И, утирая слезы, порывисто прибавил:

— Господи! За что? За что? Разве можно жить после того, как отец…

Он называл теперь отца не папой, как раньше.

Не докончив фразы, он закрыл руками лицо.

— Что ты, Миша… голубчик… Какие мысли! — вздрагивая всем телом, прошептала Лиза, в голове у которой тоже мелькали мысли о том, что жить невозможно.

— Какая ж это жизнь!.. Это не жизнь, а позор… Кто мог бы подумать!

— Надо быть мужественным, Миша… Надо своею жизнью искупить грехи отца… вот что надо…

— Такого греха ничем не искупишь…

— И у нас мама… Не забывай этого, Миша… И дай слово, что ты будешь помнить это! — значительно прибавила сестра… — Дай!..

— Ничего я не могу понять… Ничего… Тяжко, Лиза…

Они крепко пожали друг другу руки и вытирали слезы.

Через минуту брат позвонил.

Они прошли, не показываясь матери, каждый в свои комнаты переживать свое ужасное горе — разочарование в отце, которого обожали. Лиза несколько раз входила к брату и, крепко сжимая его руку, повторяла:

— Надо быть мужественным, Миша… И помни, что у нас чудная мамочка…

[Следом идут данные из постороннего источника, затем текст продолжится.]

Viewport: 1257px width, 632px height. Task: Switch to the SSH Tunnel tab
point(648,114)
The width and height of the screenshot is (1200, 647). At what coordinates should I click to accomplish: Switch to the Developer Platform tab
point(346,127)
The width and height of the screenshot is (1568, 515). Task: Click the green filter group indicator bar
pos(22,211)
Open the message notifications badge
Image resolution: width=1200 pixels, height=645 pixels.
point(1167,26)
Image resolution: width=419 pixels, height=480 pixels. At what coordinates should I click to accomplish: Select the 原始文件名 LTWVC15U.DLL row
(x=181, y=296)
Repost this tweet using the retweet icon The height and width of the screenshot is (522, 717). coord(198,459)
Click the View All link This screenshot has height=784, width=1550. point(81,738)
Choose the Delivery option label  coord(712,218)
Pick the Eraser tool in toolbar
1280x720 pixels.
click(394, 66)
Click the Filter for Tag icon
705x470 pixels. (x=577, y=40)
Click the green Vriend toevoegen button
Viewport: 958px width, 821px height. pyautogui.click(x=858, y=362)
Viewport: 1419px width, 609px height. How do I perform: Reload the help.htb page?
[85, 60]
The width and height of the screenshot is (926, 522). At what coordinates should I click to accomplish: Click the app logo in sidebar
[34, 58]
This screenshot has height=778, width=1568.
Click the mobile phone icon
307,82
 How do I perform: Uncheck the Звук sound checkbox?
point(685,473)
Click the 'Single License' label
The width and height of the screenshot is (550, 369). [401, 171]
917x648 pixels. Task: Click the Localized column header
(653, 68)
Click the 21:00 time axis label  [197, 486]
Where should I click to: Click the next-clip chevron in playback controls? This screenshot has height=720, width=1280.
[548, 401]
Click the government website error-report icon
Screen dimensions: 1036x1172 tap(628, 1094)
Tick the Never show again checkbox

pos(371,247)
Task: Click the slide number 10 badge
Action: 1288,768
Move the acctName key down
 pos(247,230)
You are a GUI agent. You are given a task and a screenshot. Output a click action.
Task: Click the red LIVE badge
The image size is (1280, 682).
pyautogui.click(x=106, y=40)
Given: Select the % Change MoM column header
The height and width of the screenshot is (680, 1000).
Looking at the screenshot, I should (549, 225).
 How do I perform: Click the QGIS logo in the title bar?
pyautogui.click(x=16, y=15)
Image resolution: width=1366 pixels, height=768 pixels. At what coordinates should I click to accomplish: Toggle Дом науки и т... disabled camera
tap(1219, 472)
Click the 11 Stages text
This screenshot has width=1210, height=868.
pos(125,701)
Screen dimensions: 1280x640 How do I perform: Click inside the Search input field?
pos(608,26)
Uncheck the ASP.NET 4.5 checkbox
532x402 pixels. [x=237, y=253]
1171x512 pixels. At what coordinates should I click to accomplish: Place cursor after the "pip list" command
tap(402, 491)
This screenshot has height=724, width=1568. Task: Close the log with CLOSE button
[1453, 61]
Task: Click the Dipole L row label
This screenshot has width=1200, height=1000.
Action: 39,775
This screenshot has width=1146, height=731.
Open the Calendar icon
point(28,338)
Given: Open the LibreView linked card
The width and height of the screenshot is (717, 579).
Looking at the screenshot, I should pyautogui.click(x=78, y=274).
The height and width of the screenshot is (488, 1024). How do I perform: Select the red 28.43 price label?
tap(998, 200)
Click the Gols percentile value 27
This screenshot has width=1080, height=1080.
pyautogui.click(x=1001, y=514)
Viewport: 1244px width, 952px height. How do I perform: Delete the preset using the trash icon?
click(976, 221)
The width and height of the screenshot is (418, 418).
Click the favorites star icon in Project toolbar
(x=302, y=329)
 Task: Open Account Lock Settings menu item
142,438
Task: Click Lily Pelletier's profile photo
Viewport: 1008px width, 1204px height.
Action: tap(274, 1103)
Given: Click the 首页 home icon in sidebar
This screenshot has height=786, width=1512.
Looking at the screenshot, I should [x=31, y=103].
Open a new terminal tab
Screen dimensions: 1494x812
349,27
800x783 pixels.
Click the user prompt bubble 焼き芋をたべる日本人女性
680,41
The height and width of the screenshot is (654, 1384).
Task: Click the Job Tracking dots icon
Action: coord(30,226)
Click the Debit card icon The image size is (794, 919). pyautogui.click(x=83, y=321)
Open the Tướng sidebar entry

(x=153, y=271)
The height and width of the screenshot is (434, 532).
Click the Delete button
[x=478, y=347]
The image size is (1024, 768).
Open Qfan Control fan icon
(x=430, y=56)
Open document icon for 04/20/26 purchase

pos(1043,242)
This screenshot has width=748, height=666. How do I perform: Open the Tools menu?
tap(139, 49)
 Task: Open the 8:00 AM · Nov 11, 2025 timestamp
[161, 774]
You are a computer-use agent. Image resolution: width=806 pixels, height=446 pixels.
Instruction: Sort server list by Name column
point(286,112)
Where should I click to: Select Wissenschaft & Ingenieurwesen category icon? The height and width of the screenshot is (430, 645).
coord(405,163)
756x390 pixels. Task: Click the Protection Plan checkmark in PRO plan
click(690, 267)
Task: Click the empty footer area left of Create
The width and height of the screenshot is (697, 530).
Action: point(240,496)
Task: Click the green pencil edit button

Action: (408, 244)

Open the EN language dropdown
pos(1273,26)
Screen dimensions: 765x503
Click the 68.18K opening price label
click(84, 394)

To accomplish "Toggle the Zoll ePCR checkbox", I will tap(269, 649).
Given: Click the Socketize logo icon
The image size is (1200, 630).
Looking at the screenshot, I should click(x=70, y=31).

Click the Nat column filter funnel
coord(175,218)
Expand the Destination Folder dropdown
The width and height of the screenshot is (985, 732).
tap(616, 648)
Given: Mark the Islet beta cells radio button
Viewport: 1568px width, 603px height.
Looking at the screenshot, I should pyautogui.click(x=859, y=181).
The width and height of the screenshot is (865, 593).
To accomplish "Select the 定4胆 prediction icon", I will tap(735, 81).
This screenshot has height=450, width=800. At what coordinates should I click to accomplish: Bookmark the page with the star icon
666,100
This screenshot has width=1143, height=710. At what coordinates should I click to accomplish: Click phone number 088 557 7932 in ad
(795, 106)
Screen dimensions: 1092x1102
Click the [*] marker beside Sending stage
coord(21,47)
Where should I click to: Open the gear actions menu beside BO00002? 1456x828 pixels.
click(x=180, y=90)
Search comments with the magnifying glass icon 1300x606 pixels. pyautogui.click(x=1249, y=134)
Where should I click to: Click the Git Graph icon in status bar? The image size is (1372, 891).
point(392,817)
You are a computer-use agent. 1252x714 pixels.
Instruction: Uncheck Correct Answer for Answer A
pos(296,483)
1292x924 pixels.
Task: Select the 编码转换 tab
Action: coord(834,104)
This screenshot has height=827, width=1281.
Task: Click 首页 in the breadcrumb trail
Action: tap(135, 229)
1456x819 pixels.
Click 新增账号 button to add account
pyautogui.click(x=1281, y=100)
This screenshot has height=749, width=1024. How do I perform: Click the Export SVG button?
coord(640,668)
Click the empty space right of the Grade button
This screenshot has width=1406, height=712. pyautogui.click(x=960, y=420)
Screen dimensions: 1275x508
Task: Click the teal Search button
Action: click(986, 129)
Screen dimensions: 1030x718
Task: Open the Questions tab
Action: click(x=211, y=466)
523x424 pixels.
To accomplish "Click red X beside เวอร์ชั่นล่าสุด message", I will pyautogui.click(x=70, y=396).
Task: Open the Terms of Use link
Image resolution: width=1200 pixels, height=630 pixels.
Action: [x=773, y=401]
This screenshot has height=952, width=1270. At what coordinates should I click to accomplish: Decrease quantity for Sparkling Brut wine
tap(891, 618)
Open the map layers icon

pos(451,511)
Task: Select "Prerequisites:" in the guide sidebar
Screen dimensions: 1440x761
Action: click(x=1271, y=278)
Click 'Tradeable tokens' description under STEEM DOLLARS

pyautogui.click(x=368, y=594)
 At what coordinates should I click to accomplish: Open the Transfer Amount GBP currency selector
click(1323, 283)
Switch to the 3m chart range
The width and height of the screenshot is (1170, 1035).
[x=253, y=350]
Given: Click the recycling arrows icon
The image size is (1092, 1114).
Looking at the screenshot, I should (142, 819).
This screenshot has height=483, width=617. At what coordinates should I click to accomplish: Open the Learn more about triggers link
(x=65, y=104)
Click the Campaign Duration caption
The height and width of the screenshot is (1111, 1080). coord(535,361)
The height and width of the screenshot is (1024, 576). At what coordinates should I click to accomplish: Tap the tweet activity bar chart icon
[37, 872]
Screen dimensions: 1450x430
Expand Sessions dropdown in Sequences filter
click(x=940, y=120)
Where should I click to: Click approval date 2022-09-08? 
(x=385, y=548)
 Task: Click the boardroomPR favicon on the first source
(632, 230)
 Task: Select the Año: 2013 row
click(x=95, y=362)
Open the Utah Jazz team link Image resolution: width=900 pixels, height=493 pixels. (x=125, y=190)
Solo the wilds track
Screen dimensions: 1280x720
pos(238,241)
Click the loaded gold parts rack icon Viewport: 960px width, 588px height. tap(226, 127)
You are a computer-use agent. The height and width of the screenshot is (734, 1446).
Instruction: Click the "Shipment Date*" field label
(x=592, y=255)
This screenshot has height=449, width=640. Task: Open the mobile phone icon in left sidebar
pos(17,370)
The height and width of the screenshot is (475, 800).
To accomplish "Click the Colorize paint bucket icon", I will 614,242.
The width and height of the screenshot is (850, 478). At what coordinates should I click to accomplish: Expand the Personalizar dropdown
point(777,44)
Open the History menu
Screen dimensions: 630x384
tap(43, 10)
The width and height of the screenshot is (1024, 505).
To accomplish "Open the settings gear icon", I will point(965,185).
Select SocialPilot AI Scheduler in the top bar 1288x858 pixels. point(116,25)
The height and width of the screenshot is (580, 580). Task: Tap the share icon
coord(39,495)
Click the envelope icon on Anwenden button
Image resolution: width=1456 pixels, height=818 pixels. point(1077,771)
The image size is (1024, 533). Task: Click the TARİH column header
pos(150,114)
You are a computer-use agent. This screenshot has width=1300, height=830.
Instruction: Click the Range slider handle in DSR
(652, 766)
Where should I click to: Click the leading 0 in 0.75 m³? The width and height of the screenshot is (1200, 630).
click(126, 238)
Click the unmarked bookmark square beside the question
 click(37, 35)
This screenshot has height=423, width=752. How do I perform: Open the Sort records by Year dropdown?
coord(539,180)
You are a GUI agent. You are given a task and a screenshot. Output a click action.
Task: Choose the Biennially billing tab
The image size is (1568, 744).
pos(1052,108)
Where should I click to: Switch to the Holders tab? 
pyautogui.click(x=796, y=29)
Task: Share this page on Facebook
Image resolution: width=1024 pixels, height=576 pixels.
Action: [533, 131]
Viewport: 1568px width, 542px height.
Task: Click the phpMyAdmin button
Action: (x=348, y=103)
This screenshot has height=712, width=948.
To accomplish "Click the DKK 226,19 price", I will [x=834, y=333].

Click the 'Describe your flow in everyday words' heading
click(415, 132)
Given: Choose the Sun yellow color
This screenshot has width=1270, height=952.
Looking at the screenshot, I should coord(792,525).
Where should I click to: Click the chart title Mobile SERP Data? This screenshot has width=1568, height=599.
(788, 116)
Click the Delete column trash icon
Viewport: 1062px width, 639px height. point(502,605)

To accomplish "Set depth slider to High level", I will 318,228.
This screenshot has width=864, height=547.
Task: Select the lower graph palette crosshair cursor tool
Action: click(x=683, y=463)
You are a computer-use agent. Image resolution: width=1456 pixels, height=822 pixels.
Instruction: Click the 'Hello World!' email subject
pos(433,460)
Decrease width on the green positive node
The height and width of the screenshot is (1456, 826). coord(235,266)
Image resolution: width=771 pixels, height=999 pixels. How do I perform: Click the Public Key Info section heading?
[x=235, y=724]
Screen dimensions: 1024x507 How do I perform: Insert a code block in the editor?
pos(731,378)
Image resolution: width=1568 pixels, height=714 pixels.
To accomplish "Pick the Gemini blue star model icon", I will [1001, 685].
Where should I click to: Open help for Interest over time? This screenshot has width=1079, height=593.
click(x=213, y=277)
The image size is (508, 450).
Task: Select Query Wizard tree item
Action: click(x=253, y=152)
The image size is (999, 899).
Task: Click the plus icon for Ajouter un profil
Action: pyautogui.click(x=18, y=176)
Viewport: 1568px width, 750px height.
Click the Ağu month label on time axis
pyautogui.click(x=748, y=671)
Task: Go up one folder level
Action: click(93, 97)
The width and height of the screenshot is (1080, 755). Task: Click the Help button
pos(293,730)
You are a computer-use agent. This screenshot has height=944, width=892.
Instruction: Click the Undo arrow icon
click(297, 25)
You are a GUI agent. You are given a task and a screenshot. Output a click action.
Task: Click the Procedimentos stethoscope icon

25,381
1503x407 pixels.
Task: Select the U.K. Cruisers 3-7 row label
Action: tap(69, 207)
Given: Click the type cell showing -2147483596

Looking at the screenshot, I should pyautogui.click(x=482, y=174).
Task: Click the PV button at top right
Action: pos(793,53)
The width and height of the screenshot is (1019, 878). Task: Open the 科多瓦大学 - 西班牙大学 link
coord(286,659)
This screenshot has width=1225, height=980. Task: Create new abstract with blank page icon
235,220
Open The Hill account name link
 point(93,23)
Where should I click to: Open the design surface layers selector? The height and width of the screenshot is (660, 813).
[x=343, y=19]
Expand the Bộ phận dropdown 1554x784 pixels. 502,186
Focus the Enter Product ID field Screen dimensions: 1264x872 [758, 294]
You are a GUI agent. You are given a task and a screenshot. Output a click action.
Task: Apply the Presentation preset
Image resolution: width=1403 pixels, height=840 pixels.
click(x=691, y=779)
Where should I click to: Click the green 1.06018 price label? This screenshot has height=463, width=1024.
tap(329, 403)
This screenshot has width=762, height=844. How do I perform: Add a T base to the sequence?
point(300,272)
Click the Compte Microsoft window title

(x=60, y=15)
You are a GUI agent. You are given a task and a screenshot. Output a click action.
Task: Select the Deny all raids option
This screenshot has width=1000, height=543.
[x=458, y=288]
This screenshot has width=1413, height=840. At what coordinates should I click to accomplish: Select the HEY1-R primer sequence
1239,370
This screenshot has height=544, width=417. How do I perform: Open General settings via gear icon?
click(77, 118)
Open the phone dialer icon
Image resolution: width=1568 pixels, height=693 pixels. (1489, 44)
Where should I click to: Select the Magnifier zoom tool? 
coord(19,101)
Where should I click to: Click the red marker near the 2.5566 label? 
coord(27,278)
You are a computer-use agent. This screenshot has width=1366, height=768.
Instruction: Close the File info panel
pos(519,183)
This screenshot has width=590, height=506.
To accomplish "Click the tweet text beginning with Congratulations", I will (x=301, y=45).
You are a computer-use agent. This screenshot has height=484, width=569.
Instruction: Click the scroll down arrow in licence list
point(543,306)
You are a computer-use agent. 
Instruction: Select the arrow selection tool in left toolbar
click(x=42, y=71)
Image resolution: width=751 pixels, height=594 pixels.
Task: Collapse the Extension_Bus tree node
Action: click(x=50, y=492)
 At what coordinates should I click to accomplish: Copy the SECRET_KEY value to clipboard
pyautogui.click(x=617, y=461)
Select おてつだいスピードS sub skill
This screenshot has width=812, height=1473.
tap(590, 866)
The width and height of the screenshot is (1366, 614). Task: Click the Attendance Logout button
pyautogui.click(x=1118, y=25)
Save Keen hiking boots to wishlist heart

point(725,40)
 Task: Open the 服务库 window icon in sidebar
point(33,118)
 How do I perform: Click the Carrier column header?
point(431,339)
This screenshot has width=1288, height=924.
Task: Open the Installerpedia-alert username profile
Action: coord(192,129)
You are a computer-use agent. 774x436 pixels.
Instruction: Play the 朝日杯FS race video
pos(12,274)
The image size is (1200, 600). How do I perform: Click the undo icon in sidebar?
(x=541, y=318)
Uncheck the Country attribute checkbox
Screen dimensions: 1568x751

И снова плакала вместе с братом.

Наконец их позвали обедать.

— Крепись, Миша, родной мой… Не выдавай своего горя… Пусть мама не замечает.

— А ты! Ты бледна как смерть, Лиза.

— Скажем, что расстроены… При отце не говори, что были на панихиде. Пусть он не знает, что мы все знаем… О, лучше бы, как прежде, ничего не знать.

— Я слышал иногда, но не верил… А теперь…

Они старались казаться спокойными, когда вошли в столовую. Отца еще не было.

Когда он вошел, бледный, изможденный, состарившийся и словно бы приниженный, и сел на свое место, не глядя ни на жену, ни на детей, брат и сестра почувствовали, что отец — виновник смерти Перелесова.

И они затихли на своих местах, как затихают вдруг в замирающем страхе внезапно испуганные дети, не смея проронить звука и не решаясь, в свою очередь, поднять глаз на отца.

Найденов понял, что дети все знают, и с какою-то суровой сосредоточенностью хлебал суп, скрывая муки отца, которого презирают любимые дети.

Обед прошел в тягостном молчании.

Едва только он кончился, Найденов встал из-за стола и ушел к себе тосковать о потере единственных существ в мире, которых он действительно любил.

Когда он ушел, мать проговорила, обращаясь к детям:

— Какие вы, однако, нервные. Как сильно на вас подействовала панихида!

— Да, мамочка. Признаться, обоих нас расстроила.

— Вы больше не ходите туда.

— Мы не пойдем! — взволнованно отвечала Лиза.

— Довольно одной! — мрачно протянул сын.

— Но особенно расстроила эта панихида бедного папу, — продолжала Найденова. — Он вернулся оттуда потрясенный… И, кажется, очень был недоволен, что вы ходили туда.